Well, no less a person than Thomas Aquinas, easily considered the most brilliant man of the thirteenth century and a good candidate for every century after that, said about rest and recreation: “It is requisite for the relaxation of the mind that we make use, from time to time, of playful deeds and jokes.”

And in the sixteenth century, Leonardo da Vinci, one of the most prolific geniuses of all time, wrote: “Every now and then go away, have a little relaxation, for when you come back to your work your judgment will be surer. Go some distance away because then the work appears smaller and more of it can be taken in at a glance and a lack of harmony and proportion is more readily seen.”

Point: The grind is destructive of both the person and the work. Unless the soul can be refreshed enough to think, to create, to recoup both its energy and its interest in the work at hand, there is no hope for either recall or creativity.

Every year surveys report the decline of U.S. excellence in one arena after another. Even our children—the hard workers, the ambitious, the bright and the beautiful—find themselves slipping in international competitions. Despite
how hard they work, despite how much they memorize, despite how long they study, despite how much they want to do well.

Maybe what we all need most is time to process what we already know so that we can put it together differently, even more effectively than ever before. Maybe we need to think a bit, out on a porch in a summer breeze, down by the creek when the trout are running, back in the garden when it’s time to put the beets and beans in again.

Turn off the television and read a good book. Quit texting and ride your bike. Close the computer and go to a movie. Don’t answer any emails. Don’t try to “get ahead.” Don’t take any callbacks. And during the family dinner, turn off the phone. And when the television is on, watch it instead of talking through it. Reclaim your life, your thoughts, your personality, your friends, your family.

No, the world will not end. And no, the rest of the staff will not get ahead of you. They’ll be too tired to even think about catching up.

It’s time to sleep in like you did in the good old days. Have a late breakfast. Read the newspapers all day long. Call some friends in for a game of pinochle. And then, on Monday, go back to work—having really gotten away from it all—feeling like what you have to do is really worth doing. As Ashleigh Brilliant says, “Sometimes the most urgent and vital thing you can possibly do is take a complete rest.”
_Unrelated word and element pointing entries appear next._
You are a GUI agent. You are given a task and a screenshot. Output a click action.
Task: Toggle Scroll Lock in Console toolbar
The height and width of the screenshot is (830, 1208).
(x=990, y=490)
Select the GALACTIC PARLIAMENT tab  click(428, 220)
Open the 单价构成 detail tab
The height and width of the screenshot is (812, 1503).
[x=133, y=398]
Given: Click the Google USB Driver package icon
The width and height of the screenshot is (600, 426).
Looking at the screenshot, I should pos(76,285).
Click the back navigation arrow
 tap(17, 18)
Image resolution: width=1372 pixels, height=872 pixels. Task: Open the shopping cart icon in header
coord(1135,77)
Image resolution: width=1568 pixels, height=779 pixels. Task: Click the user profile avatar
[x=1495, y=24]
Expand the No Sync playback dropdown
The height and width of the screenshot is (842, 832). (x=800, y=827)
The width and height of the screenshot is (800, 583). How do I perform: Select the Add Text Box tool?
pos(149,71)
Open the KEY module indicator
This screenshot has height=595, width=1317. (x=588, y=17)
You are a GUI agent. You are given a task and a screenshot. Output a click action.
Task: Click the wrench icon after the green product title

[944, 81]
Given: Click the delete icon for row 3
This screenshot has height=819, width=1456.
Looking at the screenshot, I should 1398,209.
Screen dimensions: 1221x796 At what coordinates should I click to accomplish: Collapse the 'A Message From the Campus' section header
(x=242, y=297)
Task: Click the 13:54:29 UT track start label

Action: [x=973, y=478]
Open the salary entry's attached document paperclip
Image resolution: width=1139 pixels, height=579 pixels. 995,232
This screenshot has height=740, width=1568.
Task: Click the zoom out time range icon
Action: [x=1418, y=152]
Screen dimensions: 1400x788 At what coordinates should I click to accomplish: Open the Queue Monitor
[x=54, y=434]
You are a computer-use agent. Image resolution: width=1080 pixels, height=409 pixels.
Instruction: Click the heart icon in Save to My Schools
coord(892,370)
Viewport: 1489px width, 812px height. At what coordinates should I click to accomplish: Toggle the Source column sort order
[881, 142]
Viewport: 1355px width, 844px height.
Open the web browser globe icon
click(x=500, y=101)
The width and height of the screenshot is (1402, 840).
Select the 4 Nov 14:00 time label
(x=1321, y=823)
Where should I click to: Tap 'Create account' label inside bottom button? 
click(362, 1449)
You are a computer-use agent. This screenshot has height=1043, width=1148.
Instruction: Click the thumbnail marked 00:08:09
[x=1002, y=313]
As the proverb teaches, “A good rest is half the work.” At least, that is, if you really want to be productive.

13
T
HE
T
EMPTATION OF
S
INLESSNESS

One of the few things we can be sure to discover as life goes by is that perfection is perfectly impossible, if for no other reason than that nobody really knows what that means. What does it mean to be perfectly honest when we give false hope to a dying mother? What does it mean to be perfectly obedient when we kill one person to save another? What does it mean to be perfectly loving and care more for one child than the rest of them? What does it mean to wake up in the middle of the night saying to ourselves, Why do I always do it wrong?